While it is Nigel Farrage who is roundly criticised for divisive politics, it is Michael Gove that exercises me, given his senior position in government. The prospect of what Gove and likely the most right-wing government in recent times do next terrifies me. It is pretty certain that his aim is to withdraw Britain from the Council of Europe’s European Convention of Human Rights, ratification of which is a precondition of EU membership. As long as we are a member of the EU, we are protected by the ECHR — once we withdraw, I fear that a suitably right wing government with determination will gladly draw up a new framework which protects only those it deems worthy of protection.

I hope that I am wrong, but I fear that Britain will soon find itself with an ever-more right wing government, which won’t give two hoots for the common people who have demanded change. Austerity will bite even harder than ever before — it is this government that has presided over welfare cuts, whilst simultaneously taking us into two wars after all.
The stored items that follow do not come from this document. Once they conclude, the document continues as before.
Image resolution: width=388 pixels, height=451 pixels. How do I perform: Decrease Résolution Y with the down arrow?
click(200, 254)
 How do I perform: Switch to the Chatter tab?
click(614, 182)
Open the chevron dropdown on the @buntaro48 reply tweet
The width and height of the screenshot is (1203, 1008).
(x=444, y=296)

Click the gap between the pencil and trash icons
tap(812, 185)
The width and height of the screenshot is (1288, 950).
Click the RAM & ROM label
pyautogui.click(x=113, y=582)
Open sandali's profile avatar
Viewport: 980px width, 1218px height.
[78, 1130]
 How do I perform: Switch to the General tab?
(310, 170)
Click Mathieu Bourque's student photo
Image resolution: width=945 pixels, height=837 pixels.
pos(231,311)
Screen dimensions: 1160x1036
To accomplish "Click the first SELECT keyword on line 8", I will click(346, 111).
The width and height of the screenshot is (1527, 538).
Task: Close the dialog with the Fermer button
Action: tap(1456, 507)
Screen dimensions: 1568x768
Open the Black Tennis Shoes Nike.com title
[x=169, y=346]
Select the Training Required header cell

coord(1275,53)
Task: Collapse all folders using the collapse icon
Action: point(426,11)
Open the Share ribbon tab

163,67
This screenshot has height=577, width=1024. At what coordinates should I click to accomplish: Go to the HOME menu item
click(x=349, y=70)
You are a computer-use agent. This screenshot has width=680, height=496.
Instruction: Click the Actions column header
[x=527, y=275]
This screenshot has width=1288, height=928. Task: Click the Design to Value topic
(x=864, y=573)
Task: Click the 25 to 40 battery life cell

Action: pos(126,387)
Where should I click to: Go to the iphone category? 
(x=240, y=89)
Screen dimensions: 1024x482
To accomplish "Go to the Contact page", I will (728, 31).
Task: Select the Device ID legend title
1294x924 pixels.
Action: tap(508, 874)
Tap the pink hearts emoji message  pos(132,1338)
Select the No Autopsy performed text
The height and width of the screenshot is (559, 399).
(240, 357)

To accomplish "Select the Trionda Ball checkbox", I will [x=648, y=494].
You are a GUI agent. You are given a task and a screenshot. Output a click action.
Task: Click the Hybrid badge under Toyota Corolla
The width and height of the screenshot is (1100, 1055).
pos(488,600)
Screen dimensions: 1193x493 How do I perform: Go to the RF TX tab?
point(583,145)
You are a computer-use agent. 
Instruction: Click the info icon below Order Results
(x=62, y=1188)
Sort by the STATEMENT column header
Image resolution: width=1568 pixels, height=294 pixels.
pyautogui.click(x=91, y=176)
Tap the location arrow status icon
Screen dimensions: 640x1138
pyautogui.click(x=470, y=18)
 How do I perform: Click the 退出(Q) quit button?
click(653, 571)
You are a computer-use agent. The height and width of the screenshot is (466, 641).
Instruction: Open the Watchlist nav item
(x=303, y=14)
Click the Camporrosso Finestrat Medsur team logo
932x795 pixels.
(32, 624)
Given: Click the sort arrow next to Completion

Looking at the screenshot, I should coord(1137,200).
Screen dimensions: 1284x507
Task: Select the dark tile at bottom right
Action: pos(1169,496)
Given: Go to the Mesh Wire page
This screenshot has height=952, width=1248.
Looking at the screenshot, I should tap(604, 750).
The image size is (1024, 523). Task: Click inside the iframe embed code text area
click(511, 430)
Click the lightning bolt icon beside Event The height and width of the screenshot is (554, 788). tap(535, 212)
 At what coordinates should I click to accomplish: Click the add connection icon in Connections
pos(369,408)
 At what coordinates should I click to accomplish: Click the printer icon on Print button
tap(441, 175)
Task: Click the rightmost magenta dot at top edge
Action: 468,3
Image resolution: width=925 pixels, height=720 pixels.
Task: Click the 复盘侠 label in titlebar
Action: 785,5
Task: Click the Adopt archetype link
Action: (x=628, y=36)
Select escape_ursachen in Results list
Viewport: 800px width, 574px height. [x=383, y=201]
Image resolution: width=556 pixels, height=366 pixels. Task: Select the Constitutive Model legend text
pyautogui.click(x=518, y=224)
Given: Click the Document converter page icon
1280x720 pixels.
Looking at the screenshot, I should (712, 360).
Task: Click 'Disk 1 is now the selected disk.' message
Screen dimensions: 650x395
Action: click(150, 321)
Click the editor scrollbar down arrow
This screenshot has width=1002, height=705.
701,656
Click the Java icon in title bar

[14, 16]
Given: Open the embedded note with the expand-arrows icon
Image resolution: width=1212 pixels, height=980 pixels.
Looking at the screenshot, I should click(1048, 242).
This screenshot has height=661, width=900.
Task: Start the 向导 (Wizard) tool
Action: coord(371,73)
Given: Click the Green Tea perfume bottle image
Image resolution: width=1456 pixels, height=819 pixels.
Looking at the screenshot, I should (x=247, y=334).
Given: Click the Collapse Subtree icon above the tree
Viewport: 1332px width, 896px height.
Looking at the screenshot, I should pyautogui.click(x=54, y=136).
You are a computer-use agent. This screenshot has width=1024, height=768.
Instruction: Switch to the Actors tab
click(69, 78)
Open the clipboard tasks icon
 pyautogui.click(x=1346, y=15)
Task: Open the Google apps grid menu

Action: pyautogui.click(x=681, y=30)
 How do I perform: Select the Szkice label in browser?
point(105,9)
Funding for scientific research will dry up; our universities and education as a whole will suffer. All the while, government and the media will continue to scapegoat those at the very bottom of the heap — our migrant populations — for the ongoing suffering endured by all.

I hope to be proved wrong. I hope the dreams of those who voted for change come to fruition and that the brave new world brings prosperity and peace to Britain and the world. I pray that my worst fears will not come true… that fear that Europe will descend into a chaos dominated by fascist parties determined to divide us; I pray that this is not our Gavrilo Princip moment.

I pray that a better, fairer society is born as a result of this decision. But if the Leave campaign is anything to go by, I fear we may yet be disappointed. I fear there may be difficult times ahead.